§ Written instruction:
Starting at the line that contains "Given: Open the" and ending with the last line, arrange these lines as a JSON list of strings with one string per line, skipping any blank lines.

§ Given records:
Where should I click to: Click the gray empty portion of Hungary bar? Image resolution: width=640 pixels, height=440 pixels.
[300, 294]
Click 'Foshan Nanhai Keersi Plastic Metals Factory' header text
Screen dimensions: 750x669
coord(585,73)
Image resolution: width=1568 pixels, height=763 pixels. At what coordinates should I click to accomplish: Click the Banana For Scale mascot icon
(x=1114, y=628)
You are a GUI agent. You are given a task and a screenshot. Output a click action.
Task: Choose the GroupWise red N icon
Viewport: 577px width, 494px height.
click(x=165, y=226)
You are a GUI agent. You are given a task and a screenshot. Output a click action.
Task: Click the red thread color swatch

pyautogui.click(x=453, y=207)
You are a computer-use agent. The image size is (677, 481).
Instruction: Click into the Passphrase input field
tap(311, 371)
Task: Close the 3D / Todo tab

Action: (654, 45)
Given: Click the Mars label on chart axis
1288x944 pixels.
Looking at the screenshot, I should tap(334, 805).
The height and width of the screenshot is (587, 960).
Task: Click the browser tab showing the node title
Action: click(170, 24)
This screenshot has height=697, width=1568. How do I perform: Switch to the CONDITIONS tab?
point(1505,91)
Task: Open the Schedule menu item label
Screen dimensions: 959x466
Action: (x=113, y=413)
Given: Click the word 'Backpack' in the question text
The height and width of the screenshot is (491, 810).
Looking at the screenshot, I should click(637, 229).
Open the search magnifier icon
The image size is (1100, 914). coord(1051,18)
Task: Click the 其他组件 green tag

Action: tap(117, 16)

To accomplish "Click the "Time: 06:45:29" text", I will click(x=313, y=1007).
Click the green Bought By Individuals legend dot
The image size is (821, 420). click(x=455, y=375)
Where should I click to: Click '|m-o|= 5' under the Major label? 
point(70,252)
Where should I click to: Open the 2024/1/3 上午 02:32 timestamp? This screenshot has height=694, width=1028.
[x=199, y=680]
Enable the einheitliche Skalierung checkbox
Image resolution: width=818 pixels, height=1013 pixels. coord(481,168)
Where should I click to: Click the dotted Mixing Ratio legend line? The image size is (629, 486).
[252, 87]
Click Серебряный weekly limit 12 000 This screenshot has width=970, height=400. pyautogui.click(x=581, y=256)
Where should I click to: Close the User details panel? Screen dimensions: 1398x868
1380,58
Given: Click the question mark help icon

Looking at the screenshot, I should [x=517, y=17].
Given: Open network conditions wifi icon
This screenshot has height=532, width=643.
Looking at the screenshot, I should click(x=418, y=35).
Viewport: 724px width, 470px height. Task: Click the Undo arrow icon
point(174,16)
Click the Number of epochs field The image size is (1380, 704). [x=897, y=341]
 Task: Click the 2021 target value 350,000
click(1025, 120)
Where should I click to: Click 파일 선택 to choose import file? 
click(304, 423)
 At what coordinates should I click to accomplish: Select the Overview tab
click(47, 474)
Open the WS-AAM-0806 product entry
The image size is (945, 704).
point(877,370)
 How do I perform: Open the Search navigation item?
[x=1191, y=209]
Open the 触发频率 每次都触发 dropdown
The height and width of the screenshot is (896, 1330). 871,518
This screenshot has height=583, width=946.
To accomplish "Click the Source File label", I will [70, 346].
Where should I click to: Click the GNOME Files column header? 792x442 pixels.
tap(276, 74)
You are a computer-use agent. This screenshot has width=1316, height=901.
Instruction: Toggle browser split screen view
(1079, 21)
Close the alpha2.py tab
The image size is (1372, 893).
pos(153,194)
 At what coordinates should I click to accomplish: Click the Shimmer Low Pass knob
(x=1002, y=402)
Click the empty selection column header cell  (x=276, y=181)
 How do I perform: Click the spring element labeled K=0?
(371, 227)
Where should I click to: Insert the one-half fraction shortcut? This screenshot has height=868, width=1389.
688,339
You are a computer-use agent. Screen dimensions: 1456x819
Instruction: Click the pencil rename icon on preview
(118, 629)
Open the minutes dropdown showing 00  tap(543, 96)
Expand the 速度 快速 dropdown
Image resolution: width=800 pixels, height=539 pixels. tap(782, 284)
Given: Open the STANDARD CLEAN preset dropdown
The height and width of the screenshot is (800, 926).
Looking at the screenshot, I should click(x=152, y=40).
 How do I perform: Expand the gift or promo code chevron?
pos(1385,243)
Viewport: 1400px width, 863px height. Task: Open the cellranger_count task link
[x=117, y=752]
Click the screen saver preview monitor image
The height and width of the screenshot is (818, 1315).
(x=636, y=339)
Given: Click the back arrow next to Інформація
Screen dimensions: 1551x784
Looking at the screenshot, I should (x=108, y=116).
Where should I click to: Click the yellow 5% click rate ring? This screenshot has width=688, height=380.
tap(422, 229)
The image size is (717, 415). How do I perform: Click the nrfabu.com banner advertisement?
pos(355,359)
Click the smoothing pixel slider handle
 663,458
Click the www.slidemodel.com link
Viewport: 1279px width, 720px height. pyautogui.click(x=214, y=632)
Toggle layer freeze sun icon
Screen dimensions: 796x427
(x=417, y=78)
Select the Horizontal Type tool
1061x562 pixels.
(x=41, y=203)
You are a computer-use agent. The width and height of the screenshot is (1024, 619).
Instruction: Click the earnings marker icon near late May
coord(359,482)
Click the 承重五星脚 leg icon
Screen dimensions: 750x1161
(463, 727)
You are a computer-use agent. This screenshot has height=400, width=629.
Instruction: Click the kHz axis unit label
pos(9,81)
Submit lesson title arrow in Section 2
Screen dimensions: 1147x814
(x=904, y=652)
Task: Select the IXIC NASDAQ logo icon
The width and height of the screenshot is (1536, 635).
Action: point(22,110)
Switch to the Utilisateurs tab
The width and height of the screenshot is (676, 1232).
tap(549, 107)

§ Response below:
[
  "Given: Open the STANDARD CLEAN preset dropdown",
  "The height and width of the screenshot is (800, 926).",
  "Looking at the screenshot, I should click(x=152, y=40).",
  " How do I perform: Expand the gift or promo code chevron?",
  "pos(1385,243)",
  "Viewport: 1400px width, 863px height. Task: Open the cellranger_count task link",
  "[x=117, y=752]",
  "Click the screen saver preview monitor image",
  "The height and width of the screenshot is (818, 1315).",
  "(x=636, y=339)",
  "Given: Click the back arrow next to Інформація",
  "Screen dimensions: 1551x784",
  "Looking at the screenshot, I should (x=108, y=116).",
  "Where should I click to: Click the yellow 5% click rate ring? This screenshot has width=688, height=380.",
  "tap(422, 229)",
  "The image size is (717, 415). How do I perform: Click the nrfabu.com banner advertisement?",
  "pos(355,359)",
  "Click the smoothing pixel slider handle",
  " 663,458",
  "Click the www.slidemodel.com link",
  "Viewport: 1279px width, 720px height. pyautogui.click(x=214, y=632)",
  "Toggle layer freeze sun icon",
  "Screen dimensions: 796x427",
  "(x=417, y=78)",
  "Select the Horizontal Type tool",
  "1061x562 pixels.",
  "(x=41, y=203)",
  "You are a computer-use agent. The width and height of the screenshot is (1024, 619).",
  "Instruction: Click the earnings marker icon near late May",
  "coord(359,482)",
  "Click the 承重五星脚 leg icon",
  "Screen dimensions: 750x1161",
  "(463, 727)",
  "You are a computer-use agent. This screenshot has height=400, width=629.",
  "Instruction: Click the kHz axis unit label",
  "pos(9,81)",
  "Submit lesson title arrow in Section 2",
  "Screen dimensions: 1147x814",
  "(x=904, y=652)",
  "Task: Select the IXIC NASDAQ logo icon",
  "The width and height of the screenshot is (1536, 635).",
  "Action: point(22,110)",
  "Switch to the Utilisateurs tab",
  "The width and height of the screenshot is (676, 1232).",
  "tap(549, 107)"
]